Take the entries below and retype them exactly.

The data Start Marker

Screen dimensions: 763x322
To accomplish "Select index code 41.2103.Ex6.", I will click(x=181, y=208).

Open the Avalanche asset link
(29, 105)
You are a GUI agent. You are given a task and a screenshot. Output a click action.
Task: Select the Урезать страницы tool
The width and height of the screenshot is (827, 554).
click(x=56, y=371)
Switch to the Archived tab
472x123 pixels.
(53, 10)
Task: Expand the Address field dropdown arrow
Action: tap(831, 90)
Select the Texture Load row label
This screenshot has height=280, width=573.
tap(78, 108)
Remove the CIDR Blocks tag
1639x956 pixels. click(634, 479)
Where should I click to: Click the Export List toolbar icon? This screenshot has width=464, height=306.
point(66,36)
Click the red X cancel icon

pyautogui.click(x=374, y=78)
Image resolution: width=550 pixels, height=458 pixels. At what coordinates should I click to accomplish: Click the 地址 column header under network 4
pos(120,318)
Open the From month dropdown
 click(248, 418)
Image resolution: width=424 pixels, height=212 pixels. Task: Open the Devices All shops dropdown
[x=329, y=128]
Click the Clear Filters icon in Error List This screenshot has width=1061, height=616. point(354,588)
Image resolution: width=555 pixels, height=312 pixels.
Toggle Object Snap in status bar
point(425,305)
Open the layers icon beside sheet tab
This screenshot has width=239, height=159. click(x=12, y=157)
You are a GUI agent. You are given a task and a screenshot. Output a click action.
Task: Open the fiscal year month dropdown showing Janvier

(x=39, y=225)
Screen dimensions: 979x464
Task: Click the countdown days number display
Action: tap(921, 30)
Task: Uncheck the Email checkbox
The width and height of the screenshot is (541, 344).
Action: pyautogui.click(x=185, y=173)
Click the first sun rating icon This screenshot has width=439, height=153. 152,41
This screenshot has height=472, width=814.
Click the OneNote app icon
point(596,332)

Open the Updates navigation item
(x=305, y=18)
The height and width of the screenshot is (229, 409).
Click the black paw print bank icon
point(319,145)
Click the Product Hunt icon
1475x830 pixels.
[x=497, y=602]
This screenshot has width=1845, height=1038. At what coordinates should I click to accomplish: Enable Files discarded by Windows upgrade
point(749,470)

The data End Marker

Exercise output:
Screen dimensions: 763x322
To accomplish "Select index code 41.2103.Ex6.", I will click(x=181, y=208).

Open the Avalanche asset link
(29, 105)
You are a GUI agent. You are given a task and a screenshot. Output a click action.
Task: Select the Урезать страницы tool
The width and height of the screenshot is (827, 554).
click(x=56, y=371)
Switch to the Archived tab
472x123 pixels.
(53, 10)
Task: Expand the Address field dropdown arrow
Action: tap(831, 90)
Select the Texture Load row label
This screenshot has height=280, width=573.
tap(78, 108)
Remove the CIDR Blocks tag
1639x956 pixels. click(634, 479)
Where should I click to: Click the Export List toolbar icon? This screenshot has width=464, height=306.
point(66,36)
Click the red X cancel icon

pyautogui.click(x=374, y=78)
Image resolution: width=550 pixels, height=458 pixels. At what coordinates should I click to accomplish: Click the 地址 column header under network 4
pos(120,318)
Open the From month dropdown
 click(248, 418)
Image resolution: width=424 pixels, height=212 pixels. Task: Open the Devices All shops dropdown
[x=329, y=128]
Click the Clear Filters icon in Error List This screenshot has width=1061, height=616. point(354,588)
Image resolution: width=555 pixels, height=312 pixels.
Toggle Object Snap in status bar
point(425,305)
Open the layers icon beside sheet tab
This screenshot has width=239, height=159. click(x=12, y=157)
You are a GUI agent. You are given a task and a screenshot. Output a click action.
Task: Open the fiscal year month dropdown showing Janvier

(x=39, y=225)
Screen dimensions: 979x464
Task: Click the countdown days number display
Action: tap(921, 30)
Task: Uncheck the Email checkbox
The width and height of the screenshot is (541, 344).
Action: pyautogui.click(x=185, y=173)
Click the first sun rating icon This screenshot has width=439, height=153. 152,41
This screenshot has height=472, width=814.
Click the OneNote app icon
point(596,332)

Open the Updates navigation item
(x=305, y=18)
The height and width of the screenshot is (229, 409).
Click the black paw print bank icon
point(319,145)
Click the Product Hunt icon
1475x830 pixels.
[x=497, y=602]
This screenshot has width=1845, height=1038. At what coordinates should I click to accomplish: Enable Files discarded by Windows upgrade
point(749,470)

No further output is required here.